# [PROBLEM]
Please transcribe exactly, and only, the lines of the data below between the line holding "435x209 pixels." and the line holding "Given: Open the 2024 yearly note", inclusive.

# [THE INPUT]
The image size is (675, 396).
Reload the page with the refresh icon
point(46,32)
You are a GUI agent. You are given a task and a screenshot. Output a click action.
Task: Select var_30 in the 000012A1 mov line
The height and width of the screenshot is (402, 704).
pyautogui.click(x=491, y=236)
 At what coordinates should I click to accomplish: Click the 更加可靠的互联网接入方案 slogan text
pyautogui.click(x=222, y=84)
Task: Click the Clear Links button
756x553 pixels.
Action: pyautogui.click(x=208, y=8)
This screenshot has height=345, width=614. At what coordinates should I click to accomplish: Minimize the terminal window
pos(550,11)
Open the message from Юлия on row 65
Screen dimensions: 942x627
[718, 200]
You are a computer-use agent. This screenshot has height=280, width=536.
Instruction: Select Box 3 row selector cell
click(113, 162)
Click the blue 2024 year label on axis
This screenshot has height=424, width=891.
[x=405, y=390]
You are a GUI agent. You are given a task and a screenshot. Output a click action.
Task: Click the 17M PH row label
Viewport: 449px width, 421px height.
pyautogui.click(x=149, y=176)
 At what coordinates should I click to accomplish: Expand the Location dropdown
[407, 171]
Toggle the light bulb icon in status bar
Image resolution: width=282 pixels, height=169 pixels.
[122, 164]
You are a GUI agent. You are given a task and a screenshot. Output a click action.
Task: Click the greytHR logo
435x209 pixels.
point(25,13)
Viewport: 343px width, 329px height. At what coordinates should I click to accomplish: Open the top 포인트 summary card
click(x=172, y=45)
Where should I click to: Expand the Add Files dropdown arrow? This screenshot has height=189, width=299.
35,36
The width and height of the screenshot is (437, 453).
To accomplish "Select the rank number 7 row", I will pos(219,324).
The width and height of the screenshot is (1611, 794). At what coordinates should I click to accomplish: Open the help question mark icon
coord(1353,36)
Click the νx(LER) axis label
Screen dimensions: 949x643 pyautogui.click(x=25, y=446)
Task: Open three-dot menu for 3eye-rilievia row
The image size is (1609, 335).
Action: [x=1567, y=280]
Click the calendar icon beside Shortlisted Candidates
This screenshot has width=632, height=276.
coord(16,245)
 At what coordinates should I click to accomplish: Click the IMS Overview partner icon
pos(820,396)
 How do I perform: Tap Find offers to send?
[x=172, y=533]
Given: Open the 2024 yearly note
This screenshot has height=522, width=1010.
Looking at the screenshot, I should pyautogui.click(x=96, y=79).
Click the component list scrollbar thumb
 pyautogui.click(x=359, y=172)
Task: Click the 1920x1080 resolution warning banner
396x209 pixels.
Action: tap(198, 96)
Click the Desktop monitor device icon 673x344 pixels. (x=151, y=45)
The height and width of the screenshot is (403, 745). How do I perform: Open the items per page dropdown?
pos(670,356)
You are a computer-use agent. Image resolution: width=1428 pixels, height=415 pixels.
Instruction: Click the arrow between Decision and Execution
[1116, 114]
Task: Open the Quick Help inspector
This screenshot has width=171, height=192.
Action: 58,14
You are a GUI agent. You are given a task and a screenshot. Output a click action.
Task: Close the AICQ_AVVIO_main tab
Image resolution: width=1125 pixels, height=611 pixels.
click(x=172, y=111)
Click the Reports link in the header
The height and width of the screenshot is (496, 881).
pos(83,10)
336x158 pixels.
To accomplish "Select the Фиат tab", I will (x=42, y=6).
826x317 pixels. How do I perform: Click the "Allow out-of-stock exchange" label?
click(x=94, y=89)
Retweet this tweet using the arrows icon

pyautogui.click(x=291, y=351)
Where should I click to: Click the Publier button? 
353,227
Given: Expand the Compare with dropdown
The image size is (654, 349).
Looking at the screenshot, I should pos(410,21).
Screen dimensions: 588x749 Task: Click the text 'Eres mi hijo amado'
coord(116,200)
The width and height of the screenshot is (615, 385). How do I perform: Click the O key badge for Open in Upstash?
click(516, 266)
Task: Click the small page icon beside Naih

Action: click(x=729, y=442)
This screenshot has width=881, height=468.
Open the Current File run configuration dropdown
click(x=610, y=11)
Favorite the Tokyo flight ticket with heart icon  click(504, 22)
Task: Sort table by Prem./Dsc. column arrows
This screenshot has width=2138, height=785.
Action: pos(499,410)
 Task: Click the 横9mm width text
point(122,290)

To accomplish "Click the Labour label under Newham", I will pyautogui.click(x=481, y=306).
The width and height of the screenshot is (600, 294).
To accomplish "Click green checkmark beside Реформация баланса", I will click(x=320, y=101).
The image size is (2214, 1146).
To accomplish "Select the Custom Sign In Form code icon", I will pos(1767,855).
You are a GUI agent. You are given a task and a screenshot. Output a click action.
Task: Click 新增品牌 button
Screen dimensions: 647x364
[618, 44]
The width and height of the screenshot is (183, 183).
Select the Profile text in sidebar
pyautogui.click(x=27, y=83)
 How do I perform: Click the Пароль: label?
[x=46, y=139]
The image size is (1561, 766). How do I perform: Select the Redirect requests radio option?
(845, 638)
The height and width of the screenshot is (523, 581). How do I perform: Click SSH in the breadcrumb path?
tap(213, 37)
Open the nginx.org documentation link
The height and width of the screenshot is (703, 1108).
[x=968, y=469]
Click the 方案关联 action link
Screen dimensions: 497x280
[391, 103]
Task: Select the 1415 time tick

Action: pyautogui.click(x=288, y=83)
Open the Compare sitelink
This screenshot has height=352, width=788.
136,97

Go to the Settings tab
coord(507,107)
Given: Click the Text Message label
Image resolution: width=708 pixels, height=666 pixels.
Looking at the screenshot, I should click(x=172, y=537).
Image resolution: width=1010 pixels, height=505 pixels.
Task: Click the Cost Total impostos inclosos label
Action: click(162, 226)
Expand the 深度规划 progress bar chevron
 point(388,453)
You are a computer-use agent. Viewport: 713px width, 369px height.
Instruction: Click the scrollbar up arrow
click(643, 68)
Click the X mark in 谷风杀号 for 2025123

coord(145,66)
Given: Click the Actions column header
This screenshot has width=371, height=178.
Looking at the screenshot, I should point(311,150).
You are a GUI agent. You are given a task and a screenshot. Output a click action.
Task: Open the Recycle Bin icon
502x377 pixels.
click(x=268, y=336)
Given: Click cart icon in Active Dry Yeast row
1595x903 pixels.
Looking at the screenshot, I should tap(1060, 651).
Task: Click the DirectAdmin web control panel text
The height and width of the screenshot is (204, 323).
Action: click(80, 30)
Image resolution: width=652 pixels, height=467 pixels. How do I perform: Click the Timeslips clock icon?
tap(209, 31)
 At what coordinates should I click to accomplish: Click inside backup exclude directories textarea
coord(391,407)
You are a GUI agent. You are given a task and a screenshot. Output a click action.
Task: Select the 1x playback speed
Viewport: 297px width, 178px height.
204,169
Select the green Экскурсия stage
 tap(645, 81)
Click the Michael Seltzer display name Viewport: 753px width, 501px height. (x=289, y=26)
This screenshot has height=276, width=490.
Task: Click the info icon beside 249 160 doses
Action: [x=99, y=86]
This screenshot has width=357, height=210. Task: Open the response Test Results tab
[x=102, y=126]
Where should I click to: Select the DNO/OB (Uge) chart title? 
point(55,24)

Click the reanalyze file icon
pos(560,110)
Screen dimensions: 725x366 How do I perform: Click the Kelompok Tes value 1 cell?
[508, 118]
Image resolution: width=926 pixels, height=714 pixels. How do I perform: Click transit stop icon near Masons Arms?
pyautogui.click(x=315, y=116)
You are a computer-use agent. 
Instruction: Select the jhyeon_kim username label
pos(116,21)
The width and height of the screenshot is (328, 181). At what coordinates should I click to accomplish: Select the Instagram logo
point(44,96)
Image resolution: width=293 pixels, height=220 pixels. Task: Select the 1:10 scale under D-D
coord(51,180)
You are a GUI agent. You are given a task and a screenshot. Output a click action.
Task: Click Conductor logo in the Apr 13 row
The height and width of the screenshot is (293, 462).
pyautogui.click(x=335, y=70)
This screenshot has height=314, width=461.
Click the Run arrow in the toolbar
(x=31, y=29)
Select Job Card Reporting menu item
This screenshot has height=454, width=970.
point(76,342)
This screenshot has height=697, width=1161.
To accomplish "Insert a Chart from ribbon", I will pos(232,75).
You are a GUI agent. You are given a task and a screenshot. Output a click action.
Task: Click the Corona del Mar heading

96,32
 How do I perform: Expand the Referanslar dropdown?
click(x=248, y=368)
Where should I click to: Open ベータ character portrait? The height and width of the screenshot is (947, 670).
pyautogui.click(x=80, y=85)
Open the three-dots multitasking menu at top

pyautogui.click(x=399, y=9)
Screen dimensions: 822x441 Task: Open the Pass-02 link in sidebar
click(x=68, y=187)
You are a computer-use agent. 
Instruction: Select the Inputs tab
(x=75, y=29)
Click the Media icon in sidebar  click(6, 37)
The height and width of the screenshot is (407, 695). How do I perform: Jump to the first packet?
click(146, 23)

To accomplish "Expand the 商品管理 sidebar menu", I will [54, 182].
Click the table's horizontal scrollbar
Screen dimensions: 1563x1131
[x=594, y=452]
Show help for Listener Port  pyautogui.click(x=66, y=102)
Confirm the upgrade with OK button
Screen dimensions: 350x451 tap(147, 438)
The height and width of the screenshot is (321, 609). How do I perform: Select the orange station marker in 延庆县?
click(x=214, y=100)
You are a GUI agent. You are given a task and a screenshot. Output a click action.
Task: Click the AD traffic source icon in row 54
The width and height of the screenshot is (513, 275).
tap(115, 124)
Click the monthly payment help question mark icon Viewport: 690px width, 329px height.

# [TASK ANSWER]
435x209 pixels.
point(25,13)
Viewport: 343px width, 329px height. At what coordinates should I click to accomplish: Open the top 포인트 summary card
click(x=172, y=45)
Where should I click to: Expand the Add Files dropdown arrow? This screenshot has height=189, width=299.
35,36
The width and height of the screenshot is (437, 453).
To accomplish "Select the rank number 7 row", I will pos(219,324).
The width and height of the screenshot is (1611, 794). At what coordinates should I click to accomplish: Open the help question mark icon
coord(1353,36)
Click the νx(LER) axis label
Screen dimensions: 949x643 pyautogui.click(x=25, y=446)
Task: Open three-dot menu for 3eye-rilievia row
The image size is (1609, 335).
Action: [x=1567, y=280]
Click the calendar icon beside Shortlisted Candidates
This screenshot has width=632, height=276.
coord(16,245)
 At what coordinates should I click to accomplish: Click the IMS Overview partner icon
pos(820,396)
 How do I perform: Tap Find offers to send?
[x=172, y=533]
Given: Open the 2024 yearly note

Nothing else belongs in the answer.